[WHAT NEEDS TO BE DONE]:
Copy the material from its beginning through the line containing "[x=52, y=127]", inclusive, replacing "top-left arrow" with "upper-left arrow" and changing nothing else.

Text and element pointing material

+++++

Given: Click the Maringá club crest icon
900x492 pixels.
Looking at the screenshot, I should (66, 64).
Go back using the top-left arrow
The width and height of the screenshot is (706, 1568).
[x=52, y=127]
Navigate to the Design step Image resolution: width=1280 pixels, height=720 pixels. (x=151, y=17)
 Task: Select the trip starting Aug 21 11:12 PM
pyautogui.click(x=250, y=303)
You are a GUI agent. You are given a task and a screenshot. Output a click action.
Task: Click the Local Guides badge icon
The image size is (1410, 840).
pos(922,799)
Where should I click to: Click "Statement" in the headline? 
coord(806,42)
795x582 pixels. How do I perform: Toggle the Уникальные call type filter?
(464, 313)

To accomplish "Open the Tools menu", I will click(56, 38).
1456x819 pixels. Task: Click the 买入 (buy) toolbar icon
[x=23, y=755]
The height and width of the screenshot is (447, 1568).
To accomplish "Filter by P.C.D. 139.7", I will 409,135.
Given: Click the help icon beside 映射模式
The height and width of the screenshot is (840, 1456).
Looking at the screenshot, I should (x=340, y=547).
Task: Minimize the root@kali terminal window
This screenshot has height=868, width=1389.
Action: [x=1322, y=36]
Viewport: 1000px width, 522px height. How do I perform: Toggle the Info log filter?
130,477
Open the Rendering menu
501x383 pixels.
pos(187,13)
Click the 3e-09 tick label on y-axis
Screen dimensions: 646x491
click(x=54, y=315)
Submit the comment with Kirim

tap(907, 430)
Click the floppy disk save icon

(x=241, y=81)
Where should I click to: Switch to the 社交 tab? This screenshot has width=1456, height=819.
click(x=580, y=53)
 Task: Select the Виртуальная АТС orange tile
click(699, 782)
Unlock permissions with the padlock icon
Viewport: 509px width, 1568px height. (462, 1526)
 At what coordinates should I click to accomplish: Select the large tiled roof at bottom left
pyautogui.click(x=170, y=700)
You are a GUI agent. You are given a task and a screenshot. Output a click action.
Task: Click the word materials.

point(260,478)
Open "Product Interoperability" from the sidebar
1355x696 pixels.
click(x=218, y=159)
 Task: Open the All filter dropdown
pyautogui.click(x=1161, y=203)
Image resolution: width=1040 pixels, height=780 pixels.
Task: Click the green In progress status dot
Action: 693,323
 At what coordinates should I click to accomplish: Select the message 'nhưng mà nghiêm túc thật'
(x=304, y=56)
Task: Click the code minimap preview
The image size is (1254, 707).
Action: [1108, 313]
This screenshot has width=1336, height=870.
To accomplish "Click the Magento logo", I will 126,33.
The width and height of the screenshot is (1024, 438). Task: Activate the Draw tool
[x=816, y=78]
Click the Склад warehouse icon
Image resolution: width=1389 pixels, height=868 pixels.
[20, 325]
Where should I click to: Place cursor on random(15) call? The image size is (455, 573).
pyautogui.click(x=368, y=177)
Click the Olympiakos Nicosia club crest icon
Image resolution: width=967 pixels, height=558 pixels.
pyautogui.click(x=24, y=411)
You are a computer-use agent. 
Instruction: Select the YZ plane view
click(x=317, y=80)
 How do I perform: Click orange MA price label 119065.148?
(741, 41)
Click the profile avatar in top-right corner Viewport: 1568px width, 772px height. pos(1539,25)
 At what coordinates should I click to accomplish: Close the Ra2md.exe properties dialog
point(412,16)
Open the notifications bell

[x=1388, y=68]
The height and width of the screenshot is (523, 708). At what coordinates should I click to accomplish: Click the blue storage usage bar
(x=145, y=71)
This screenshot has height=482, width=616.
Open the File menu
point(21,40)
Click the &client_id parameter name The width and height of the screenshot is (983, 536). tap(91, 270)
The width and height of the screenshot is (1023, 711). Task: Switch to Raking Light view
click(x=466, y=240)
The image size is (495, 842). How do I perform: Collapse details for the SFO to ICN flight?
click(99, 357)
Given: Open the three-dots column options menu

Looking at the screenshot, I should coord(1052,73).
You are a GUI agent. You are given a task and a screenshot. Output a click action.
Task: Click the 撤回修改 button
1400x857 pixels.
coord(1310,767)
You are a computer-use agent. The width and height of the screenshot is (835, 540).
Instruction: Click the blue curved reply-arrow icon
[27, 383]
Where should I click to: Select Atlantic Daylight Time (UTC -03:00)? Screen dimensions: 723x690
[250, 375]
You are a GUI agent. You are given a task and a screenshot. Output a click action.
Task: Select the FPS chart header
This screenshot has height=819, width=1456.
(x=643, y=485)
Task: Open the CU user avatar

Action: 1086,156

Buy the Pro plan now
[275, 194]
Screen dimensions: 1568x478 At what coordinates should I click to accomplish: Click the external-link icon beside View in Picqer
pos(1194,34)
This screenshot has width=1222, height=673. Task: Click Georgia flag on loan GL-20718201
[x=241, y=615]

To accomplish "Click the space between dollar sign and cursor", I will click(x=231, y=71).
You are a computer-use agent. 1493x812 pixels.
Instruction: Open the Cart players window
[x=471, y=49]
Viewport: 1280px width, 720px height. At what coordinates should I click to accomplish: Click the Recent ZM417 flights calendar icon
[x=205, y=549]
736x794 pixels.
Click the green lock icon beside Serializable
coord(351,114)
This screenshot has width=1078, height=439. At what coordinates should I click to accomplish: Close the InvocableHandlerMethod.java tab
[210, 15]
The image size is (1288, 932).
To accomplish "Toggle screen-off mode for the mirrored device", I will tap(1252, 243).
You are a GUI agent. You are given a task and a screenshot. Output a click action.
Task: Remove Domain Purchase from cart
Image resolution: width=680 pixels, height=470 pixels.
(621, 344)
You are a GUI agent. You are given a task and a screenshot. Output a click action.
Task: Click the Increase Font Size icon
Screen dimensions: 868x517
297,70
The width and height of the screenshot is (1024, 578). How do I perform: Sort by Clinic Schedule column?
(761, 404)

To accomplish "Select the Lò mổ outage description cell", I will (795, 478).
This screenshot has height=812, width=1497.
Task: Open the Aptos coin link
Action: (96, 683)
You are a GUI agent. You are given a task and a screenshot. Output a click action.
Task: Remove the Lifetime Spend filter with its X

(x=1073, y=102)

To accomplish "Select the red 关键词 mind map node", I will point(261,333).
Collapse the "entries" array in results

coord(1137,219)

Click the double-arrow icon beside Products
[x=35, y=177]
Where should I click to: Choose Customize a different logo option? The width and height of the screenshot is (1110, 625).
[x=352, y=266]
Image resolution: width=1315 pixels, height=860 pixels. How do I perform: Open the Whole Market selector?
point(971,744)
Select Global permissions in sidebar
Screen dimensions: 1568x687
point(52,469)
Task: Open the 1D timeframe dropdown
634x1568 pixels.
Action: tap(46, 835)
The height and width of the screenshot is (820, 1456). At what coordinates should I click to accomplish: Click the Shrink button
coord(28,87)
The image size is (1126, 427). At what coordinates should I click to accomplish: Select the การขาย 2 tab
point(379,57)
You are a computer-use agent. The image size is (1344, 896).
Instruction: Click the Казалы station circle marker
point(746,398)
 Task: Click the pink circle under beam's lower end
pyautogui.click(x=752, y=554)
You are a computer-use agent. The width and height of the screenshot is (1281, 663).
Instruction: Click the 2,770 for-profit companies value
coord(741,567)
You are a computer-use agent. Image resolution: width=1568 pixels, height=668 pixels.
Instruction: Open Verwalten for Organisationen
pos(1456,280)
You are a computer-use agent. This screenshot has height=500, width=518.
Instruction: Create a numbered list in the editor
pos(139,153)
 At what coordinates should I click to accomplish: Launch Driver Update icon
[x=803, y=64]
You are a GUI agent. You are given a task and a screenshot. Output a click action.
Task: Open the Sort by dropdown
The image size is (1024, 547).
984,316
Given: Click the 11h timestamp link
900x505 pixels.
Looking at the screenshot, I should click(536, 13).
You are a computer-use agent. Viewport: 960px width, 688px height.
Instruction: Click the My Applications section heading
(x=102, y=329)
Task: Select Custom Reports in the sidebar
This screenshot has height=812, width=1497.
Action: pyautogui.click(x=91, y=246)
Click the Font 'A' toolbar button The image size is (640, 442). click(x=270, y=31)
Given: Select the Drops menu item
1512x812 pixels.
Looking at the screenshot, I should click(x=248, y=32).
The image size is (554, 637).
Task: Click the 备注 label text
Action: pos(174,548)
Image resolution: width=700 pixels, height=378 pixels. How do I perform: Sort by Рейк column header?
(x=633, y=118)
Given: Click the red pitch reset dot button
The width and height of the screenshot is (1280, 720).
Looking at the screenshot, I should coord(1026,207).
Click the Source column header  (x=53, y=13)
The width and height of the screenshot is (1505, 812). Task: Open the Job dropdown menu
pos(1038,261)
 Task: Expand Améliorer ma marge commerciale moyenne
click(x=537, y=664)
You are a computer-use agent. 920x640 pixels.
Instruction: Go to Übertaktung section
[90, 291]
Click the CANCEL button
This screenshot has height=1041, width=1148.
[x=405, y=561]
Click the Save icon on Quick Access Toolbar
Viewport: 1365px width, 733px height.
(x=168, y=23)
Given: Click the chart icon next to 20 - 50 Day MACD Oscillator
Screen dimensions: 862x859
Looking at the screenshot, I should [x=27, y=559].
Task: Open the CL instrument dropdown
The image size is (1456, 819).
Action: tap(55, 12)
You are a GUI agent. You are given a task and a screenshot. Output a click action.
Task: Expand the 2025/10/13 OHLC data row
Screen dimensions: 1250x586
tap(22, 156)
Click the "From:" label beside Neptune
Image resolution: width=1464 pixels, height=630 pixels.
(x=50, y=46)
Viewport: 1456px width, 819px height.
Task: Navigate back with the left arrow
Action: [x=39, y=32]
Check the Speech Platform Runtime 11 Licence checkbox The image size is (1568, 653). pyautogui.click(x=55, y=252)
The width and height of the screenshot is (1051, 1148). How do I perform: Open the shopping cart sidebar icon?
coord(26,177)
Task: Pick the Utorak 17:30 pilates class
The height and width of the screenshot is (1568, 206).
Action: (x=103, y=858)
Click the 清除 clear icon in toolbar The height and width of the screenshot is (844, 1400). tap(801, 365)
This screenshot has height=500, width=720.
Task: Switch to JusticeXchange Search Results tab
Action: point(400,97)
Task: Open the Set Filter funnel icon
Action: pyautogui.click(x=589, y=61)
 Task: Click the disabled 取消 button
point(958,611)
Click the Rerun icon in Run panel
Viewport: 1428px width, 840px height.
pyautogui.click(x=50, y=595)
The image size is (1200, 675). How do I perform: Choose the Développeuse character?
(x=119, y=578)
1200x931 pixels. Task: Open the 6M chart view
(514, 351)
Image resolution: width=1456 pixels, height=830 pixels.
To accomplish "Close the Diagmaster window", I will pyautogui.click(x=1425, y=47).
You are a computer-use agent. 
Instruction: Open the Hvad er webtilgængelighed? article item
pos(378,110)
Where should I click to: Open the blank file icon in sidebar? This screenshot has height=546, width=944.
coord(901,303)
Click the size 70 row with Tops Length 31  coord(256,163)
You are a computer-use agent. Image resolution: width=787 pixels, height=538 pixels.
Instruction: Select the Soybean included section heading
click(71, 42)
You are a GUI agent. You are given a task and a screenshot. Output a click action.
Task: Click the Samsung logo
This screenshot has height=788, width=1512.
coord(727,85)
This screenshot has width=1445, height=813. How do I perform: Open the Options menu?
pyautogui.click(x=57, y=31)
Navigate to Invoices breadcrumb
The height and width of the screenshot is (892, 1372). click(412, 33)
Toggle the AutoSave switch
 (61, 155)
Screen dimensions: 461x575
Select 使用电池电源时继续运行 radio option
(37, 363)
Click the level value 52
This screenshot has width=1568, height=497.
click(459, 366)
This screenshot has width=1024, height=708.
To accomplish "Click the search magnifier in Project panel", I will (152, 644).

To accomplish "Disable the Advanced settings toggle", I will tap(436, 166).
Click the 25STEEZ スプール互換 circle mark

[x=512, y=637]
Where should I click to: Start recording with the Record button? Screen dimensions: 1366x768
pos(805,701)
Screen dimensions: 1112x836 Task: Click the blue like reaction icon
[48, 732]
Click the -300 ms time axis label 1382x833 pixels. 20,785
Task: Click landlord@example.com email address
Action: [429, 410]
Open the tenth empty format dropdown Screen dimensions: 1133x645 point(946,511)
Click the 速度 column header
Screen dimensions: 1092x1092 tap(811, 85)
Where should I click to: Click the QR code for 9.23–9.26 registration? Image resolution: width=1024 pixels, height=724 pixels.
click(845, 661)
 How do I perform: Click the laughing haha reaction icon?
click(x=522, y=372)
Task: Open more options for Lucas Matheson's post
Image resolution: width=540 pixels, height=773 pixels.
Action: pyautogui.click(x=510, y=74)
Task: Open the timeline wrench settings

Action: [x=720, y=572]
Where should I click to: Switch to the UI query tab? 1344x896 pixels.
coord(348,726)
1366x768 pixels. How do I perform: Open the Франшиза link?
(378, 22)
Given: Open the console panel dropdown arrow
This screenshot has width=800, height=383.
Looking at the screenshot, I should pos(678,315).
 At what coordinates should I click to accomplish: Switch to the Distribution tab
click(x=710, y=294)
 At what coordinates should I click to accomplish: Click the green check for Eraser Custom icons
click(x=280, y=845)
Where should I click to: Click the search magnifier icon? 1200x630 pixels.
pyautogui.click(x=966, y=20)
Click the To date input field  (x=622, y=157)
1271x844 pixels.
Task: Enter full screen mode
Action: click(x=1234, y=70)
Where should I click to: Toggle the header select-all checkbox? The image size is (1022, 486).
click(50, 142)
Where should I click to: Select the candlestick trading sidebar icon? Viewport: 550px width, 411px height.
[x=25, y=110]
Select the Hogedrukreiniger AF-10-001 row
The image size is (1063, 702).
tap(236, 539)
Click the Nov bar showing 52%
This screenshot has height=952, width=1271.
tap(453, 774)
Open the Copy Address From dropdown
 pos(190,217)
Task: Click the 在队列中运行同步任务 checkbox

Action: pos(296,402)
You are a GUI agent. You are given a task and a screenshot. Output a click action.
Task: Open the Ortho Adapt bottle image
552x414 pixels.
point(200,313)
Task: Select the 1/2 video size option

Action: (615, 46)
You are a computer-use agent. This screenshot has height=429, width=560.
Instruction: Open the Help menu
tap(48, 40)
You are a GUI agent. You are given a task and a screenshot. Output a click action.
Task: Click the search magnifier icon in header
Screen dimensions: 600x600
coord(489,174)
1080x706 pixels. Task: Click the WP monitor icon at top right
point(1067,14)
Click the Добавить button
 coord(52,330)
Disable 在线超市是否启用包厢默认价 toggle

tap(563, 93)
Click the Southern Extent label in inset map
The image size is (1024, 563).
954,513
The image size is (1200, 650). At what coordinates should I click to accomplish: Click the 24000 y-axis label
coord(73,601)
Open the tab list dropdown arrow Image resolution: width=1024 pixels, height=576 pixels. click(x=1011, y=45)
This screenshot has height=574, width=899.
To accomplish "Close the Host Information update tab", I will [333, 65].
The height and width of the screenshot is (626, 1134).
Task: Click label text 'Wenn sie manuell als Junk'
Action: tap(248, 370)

+++++

[OUTPUT BELOW]:
Given: Click the Maringá club crest icon
900x492 pixels.
Looking at the screenshot, I should (66, 64).
Go back using the upper-left arrow
The width and height of the screenshot is (706, 1568).
[x=52, y=127]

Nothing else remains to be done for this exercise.